ABOUT THIS EXERCISE
Go through the records and extract every line with the word "agent".

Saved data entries
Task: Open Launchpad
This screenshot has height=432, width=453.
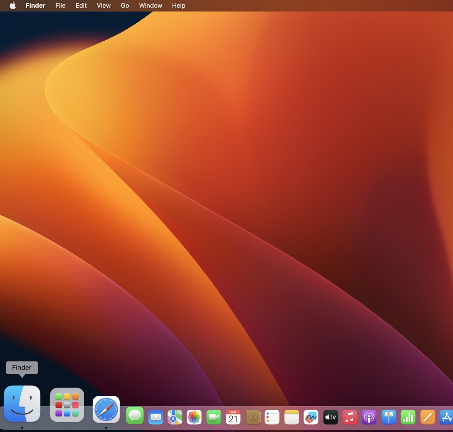Action: (x=67, y=405)
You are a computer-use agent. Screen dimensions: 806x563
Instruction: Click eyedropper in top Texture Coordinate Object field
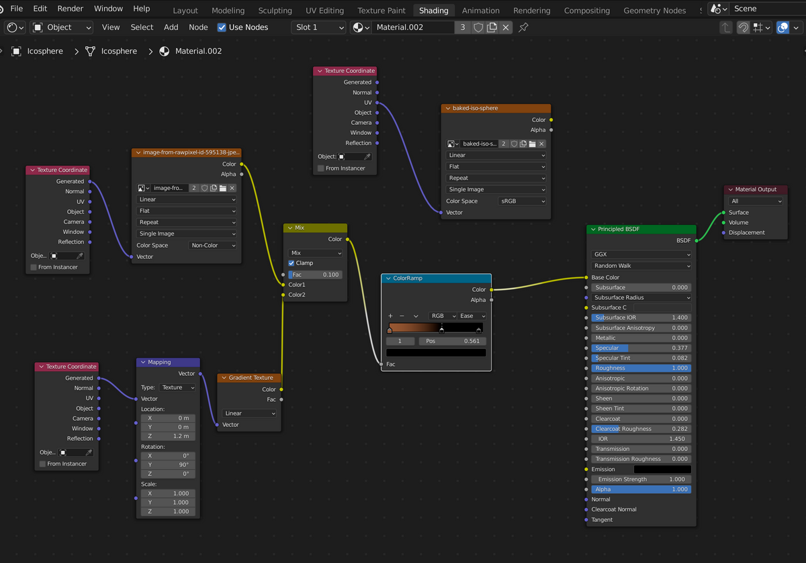click(x=367, y=156)
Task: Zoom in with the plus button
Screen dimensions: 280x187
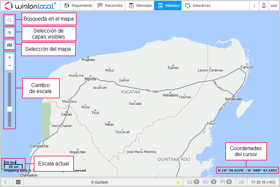Action: (x=10, y=57)
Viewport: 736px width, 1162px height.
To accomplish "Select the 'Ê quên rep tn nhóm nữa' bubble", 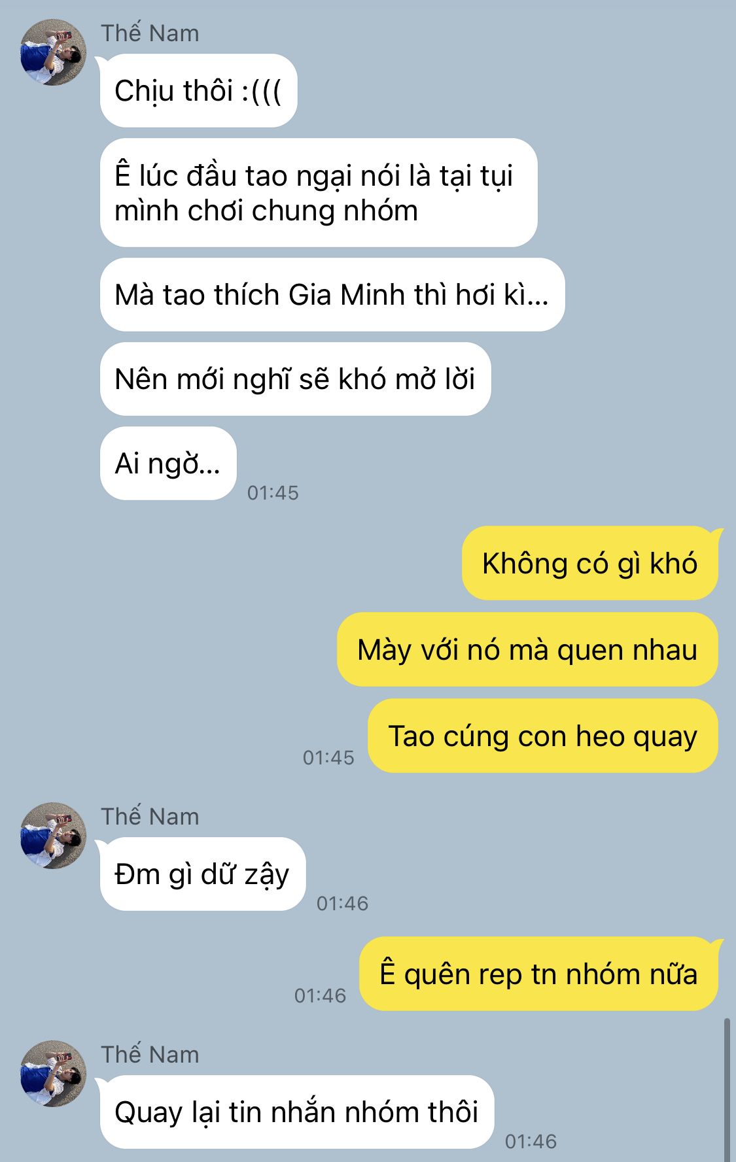I will [538, 974].
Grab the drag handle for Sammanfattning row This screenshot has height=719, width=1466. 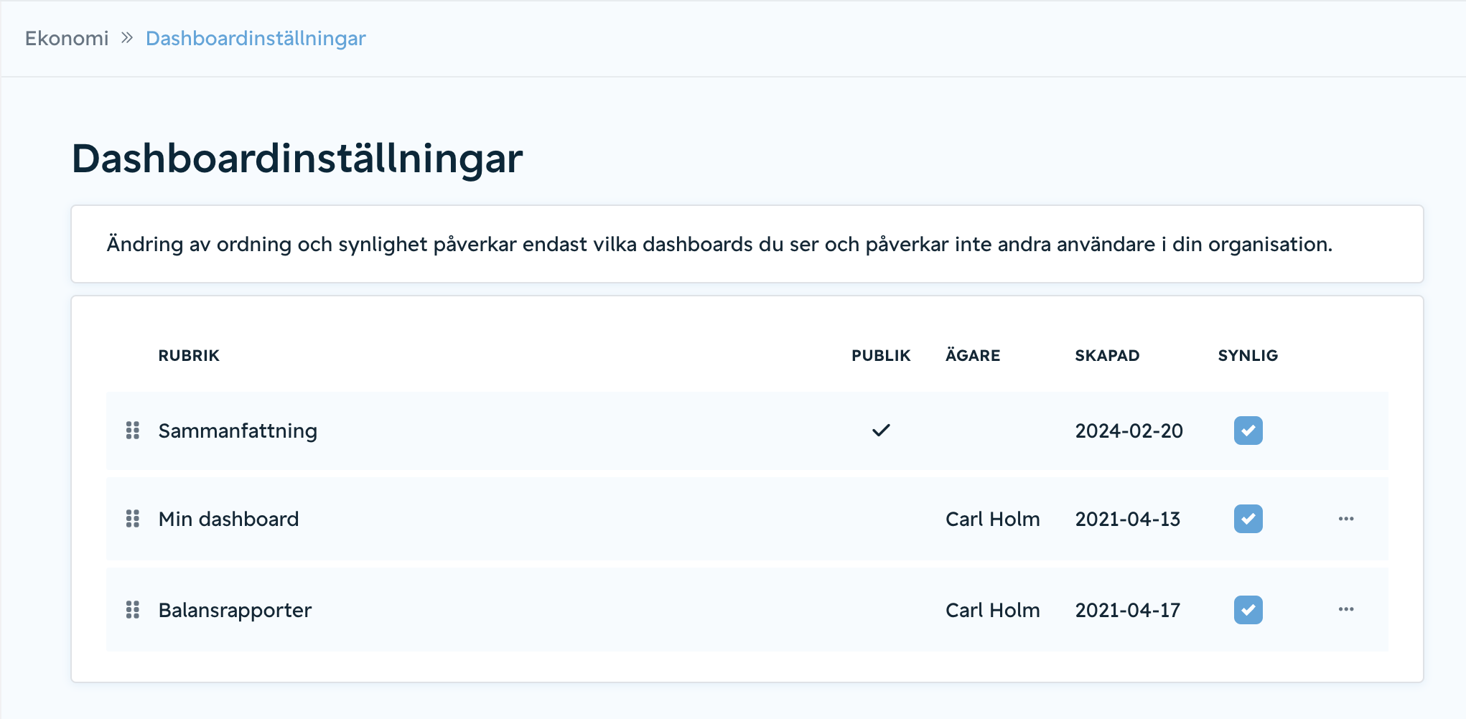pos(133,431)
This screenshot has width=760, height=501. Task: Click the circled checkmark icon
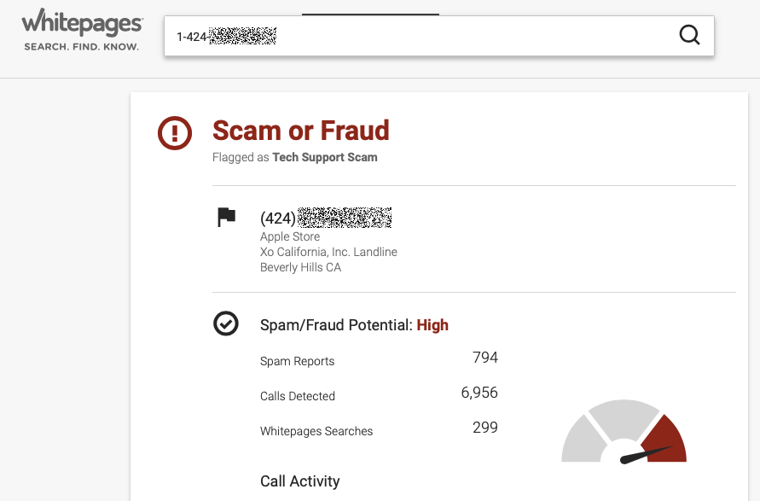tap(226, 324)
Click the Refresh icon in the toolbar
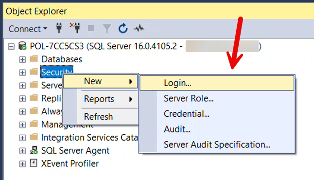Image resolution: width=314 pixels, height=180 pixels. coord(123,28)
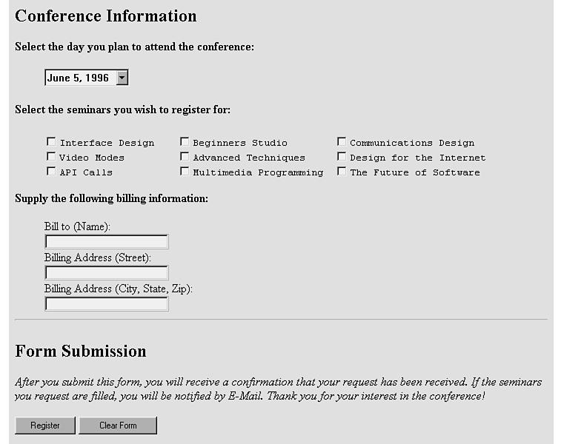
Task: Enable the Video Modes seminar checkbox
Action: [x=51, y=157]
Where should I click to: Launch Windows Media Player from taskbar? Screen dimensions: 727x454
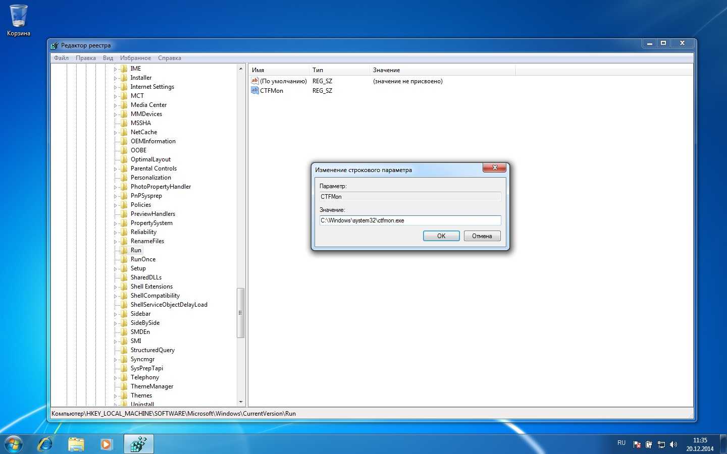106,444
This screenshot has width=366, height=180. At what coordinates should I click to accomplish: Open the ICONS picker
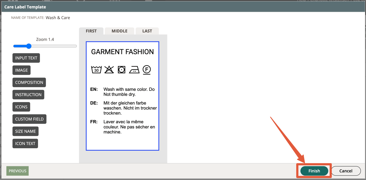(x=21, y=107)
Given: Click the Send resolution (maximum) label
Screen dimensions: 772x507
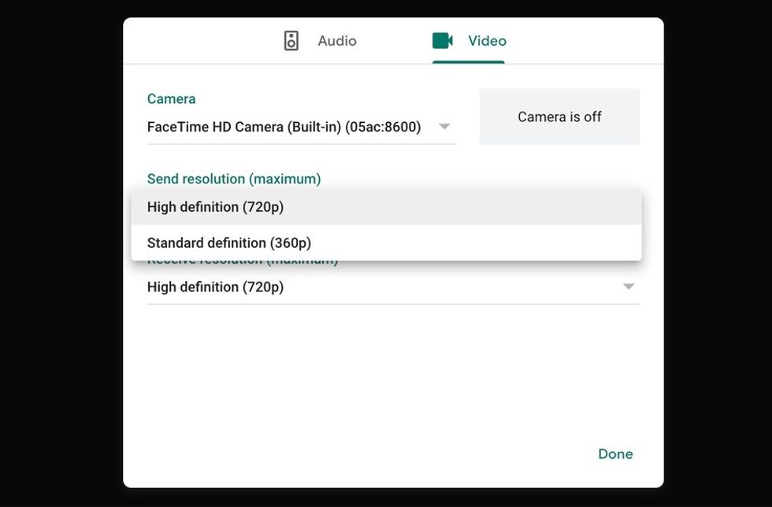Looking at the screenshot, I should click(x=233, y=179).
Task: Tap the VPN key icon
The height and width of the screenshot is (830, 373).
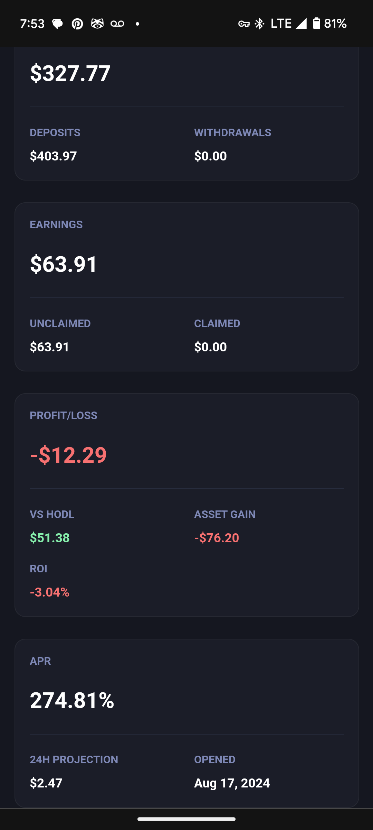Action: click(244, 24)
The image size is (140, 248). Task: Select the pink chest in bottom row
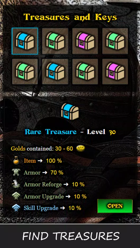click(x=115, y=72)
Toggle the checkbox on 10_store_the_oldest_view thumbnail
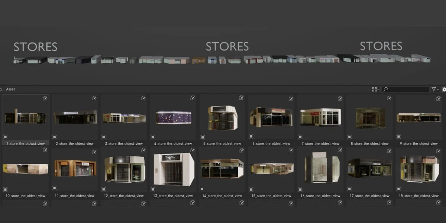 tap(4, 189)
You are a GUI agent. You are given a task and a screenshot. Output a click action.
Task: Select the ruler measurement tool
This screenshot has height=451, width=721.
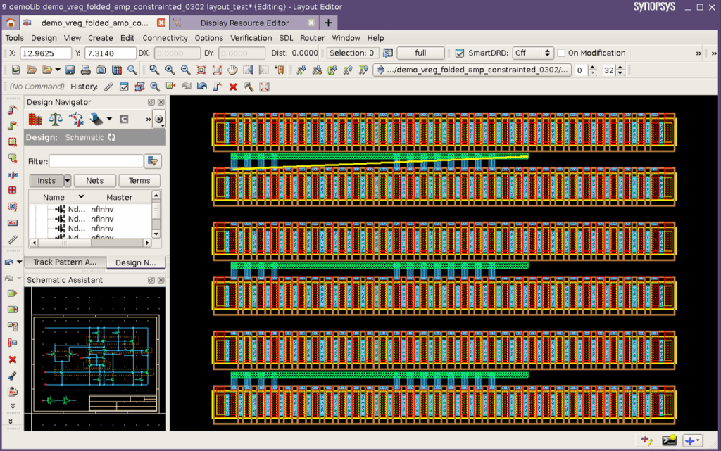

OUTPUT FOR THIS EXERCISE
You are a computer-use agent. Screen dimensions: 806x563
You are a GUI agent. You are given a task and a screenshot. Output a click action.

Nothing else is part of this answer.